The Appeals Court, while agreeing with the dismissal of Crews’ PRA suit, squarely rejected both the finding that the case was frivolous and the resulting order to pay the district’s legal fees.
The Court emphasized that a fee award is a form of “punishment [that] should be used most sparingly to deter only the most egregious conduct.” Failing to prevail in a PRA lawsuit, by itself, is never enough to justify a fee award. The Court said a suit could be found “frivolous” only if filed in bad faith–for example, “to harass” an agency rather than to obtain information–or if the suit’s legal basis is so implausible that “any reasonable attorney would agree” it is “totally without merit.”

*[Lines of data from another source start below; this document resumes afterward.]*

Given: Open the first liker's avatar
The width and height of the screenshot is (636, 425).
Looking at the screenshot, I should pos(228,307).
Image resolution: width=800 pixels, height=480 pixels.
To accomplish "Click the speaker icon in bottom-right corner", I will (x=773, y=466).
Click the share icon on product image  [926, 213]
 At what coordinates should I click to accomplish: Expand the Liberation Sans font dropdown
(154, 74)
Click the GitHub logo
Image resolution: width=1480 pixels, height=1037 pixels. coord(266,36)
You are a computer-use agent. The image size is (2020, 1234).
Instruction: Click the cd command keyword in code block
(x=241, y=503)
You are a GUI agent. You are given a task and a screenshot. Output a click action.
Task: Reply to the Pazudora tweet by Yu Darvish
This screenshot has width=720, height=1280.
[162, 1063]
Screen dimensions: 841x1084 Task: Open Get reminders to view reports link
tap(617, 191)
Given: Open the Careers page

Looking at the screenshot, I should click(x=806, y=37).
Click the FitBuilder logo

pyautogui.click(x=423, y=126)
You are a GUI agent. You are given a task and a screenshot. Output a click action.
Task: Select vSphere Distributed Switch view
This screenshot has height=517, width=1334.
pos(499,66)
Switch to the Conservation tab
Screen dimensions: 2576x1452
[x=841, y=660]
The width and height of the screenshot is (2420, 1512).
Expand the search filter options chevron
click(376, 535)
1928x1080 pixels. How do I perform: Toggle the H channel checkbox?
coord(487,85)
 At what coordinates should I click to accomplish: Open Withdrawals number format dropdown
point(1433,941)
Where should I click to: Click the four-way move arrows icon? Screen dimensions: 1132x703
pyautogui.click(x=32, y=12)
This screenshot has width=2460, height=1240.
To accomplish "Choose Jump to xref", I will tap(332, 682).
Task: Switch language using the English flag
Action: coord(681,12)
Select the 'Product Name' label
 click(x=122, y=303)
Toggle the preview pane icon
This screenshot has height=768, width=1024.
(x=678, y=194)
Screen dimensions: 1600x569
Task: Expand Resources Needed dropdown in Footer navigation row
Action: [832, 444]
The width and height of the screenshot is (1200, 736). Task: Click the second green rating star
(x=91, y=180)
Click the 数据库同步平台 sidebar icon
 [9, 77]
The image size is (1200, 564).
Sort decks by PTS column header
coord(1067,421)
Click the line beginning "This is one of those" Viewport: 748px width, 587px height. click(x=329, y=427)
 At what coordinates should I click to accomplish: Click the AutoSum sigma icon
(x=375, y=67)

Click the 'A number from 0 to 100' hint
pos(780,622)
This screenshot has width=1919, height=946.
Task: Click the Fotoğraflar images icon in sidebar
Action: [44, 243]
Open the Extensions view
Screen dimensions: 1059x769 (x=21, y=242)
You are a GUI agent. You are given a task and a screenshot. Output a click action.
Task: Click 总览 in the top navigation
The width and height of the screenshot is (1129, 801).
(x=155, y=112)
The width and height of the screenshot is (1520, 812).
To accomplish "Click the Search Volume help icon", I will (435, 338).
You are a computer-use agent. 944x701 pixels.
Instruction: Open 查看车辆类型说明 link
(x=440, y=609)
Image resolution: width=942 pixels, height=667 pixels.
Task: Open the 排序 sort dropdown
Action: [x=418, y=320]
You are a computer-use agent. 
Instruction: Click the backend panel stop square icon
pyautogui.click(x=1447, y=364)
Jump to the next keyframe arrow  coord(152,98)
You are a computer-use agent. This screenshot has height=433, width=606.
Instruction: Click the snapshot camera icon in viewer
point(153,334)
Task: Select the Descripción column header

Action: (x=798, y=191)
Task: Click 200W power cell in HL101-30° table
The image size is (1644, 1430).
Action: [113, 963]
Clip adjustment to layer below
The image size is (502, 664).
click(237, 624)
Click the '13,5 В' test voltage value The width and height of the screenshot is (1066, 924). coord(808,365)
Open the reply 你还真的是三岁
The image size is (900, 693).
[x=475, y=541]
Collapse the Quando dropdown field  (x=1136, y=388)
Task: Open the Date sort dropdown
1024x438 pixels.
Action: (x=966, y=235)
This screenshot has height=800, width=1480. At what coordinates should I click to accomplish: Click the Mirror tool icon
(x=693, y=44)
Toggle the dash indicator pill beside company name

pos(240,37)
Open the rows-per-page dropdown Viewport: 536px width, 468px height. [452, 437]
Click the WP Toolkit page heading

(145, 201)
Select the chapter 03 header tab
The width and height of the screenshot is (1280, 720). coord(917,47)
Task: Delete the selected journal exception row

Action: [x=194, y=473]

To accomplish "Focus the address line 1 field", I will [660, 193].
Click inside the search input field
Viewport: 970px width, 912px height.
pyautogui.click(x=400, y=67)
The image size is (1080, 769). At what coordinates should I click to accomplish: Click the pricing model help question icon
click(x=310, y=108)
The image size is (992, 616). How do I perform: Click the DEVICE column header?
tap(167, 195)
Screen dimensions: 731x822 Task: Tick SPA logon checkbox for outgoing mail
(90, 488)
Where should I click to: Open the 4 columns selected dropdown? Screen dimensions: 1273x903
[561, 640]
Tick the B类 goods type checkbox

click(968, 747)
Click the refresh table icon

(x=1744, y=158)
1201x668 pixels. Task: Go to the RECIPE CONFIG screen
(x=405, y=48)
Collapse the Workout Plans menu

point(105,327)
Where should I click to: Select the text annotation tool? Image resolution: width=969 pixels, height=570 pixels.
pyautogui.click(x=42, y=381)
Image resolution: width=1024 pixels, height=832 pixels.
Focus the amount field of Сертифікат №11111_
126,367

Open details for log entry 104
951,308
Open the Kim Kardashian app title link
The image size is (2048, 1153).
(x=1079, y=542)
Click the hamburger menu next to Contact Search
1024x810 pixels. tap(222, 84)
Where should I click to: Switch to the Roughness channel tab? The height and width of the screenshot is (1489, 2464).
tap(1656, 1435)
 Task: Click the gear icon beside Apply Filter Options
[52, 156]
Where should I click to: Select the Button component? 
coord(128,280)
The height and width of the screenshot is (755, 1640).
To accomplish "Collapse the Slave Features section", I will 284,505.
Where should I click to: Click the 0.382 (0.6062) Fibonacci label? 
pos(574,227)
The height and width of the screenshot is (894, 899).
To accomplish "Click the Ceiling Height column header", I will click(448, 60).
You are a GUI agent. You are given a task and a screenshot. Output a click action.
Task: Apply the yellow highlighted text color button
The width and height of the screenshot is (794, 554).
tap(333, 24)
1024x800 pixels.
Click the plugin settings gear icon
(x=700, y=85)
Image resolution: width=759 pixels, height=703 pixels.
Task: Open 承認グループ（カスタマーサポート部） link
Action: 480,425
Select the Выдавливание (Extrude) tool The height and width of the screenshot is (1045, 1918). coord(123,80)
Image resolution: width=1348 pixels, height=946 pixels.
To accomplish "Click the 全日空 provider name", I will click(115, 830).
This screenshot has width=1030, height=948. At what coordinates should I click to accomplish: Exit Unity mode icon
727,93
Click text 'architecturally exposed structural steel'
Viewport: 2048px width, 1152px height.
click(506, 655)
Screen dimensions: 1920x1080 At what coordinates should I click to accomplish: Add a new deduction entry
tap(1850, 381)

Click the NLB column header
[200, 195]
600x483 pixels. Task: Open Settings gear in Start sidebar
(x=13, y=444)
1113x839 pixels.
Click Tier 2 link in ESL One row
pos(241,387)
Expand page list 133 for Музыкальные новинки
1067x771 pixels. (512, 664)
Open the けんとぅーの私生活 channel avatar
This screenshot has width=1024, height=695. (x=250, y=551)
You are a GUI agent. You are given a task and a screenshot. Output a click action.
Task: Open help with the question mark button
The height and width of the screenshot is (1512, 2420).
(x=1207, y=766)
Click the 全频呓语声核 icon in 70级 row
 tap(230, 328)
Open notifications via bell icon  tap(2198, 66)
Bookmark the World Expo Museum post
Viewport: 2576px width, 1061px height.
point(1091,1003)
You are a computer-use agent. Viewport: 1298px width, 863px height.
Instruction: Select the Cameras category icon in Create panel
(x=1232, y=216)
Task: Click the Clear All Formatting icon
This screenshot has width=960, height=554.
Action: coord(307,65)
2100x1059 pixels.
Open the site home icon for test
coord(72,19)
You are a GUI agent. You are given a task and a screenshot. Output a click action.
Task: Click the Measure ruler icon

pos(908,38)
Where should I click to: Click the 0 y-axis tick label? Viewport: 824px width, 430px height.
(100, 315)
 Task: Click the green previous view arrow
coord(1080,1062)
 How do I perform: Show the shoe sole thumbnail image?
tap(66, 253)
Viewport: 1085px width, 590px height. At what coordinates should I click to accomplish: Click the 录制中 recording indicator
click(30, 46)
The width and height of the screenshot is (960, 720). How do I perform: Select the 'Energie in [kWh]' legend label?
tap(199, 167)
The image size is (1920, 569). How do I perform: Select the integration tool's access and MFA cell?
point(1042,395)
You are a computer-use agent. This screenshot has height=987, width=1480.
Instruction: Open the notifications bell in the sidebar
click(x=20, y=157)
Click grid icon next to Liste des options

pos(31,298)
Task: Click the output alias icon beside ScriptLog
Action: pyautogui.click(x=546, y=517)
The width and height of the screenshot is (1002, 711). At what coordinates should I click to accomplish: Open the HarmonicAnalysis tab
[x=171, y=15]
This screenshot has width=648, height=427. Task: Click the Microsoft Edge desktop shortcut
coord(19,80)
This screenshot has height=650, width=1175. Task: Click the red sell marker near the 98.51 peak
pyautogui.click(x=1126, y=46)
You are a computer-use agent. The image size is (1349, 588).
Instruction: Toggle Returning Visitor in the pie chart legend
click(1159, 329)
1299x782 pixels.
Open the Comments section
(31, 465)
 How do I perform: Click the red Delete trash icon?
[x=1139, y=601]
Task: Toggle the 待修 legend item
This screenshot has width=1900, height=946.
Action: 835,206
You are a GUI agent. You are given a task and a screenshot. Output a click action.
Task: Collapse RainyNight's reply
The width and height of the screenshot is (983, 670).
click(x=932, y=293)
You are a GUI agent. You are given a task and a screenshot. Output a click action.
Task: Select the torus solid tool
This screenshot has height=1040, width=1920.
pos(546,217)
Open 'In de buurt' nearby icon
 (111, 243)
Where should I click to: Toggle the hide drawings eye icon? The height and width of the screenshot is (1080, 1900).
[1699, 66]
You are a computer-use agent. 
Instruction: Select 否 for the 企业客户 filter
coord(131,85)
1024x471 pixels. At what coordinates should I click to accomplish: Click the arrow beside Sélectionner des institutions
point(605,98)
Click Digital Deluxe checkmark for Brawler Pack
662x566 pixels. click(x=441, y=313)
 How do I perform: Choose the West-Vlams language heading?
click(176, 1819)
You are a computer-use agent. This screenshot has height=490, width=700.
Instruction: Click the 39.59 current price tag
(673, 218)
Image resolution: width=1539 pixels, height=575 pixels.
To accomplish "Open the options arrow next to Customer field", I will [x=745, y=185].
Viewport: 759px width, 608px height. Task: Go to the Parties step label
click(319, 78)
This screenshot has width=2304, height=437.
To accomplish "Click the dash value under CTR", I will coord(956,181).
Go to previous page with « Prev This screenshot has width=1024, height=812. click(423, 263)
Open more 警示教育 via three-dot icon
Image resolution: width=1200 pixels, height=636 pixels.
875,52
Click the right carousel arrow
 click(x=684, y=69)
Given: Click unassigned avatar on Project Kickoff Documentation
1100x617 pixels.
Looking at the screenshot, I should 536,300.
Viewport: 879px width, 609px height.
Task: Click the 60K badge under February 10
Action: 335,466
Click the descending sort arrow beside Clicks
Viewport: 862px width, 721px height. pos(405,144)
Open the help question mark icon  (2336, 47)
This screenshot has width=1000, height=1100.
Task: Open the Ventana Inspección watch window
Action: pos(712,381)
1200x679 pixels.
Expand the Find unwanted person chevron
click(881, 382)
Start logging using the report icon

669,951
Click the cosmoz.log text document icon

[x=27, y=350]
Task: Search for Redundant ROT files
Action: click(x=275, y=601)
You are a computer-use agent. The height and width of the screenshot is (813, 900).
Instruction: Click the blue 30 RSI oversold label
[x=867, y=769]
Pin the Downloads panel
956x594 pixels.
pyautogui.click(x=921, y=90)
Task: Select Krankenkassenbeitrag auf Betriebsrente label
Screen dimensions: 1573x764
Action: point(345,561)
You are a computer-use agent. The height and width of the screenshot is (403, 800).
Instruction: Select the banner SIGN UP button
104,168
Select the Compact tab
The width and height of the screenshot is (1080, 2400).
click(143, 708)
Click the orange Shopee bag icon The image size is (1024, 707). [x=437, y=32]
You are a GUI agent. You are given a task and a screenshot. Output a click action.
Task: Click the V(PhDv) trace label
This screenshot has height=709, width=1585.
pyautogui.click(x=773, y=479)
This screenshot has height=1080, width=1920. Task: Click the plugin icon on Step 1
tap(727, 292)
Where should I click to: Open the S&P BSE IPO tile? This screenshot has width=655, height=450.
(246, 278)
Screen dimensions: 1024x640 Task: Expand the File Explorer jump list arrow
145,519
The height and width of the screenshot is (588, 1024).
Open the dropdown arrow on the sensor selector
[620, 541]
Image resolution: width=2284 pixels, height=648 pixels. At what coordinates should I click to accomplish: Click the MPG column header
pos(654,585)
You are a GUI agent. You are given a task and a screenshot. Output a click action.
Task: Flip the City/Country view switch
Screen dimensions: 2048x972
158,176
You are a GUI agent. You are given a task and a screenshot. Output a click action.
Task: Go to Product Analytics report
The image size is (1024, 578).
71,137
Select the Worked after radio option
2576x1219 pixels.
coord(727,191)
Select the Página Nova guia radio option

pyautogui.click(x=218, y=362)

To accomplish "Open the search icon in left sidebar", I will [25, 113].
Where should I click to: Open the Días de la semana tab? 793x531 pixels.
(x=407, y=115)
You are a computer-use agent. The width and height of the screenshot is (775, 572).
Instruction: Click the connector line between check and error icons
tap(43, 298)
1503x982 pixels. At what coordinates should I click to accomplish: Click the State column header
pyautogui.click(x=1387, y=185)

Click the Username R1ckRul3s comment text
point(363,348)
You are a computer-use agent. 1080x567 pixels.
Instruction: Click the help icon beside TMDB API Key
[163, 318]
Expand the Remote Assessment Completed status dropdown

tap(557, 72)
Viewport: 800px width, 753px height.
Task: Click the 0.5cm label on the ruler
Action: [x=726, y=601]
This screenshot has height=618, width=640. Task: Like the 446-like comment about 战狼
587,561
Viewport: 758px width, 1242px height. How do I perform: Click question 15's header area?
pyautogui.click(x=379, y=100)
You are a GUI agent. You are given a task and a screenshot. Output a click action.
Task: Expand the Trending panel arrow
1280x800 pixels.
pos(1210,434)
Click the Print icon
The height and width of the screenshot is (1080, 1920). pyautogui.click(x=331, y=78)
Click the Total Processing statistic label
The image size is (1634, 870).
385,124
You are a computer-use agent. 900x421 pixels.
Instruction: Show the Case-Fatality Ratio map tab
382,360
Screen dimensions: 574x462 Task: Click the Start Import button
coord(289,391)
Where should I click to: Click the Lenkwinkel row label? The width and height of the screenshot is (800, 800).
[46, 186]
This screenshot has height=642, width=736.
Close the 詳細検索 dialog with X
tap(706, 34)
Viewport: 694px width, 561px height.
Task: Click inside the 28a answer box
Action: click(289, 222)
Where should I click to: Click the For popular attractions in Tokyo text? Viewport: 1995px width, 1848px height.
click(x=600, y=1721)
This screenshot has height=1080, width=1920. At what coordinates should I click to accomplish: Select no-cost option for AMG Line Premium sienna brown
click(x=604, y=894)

Under the appeals court’s interpretation of the PRA, a plaintiff and her lawyer, when deciding to sue to gain access to records, don’t have to be confident that they will prevail. Even if they expect to lose, they can file a suit without fearing a crushing penalty in the form of an award of legal fees.
The court said: “Counsel and their clients have a right to present issues that are arguably correct, even if it is extremely unlikely that they will win.”
FAC became involved in Crews’ defense after he was ordered to pay the district’s legal fees. FAC helped Crews in lining up legal representation–his attorney for the appeal was Karl Olson (of Ram, Olson, Cereghino & Kopczynski in San Francisco).
Also for the appeal, FAC took the lead in organizing amicus brief support for Crews. Two amicus briefs were filed, one brief on behalf of media companies (prepared by Duffy Carolan and her colleagues at Davis Wright Tremaine) and another on behalf of pro-access government officials (prepared by Terry Francke of Californians Aware).
“For us, Tim’s case was absolutely make or break,” said Scheer. “The only means of enforcing the PRA is through civil suits that challenge agencies’ withholding of requested records,” he said. “If Tim’s penalty had been affirmed, that would have been the end of PRA enforcement.”
The cost of Crews’ representation was substantially underwritten by FAC’s Rebele Legal Fund, a special fund for open-government litigation named for FAC Board member Rowland (“Reb”) Rebele, the founding (and biggest) contributor to the fund. (Other major contributions were made by Raymond Pryke, Susan McClatchy and Allen McCombs, among others.)
The Rebele Legal Fund provides funding support for important open-government and first amendment cases in which, for a variety of reasons, pro bono (i.e., free) legal representation may not be available. Normally the fund is for cases in which FAC, by action of its Board of Directors, has decided to participate as a party.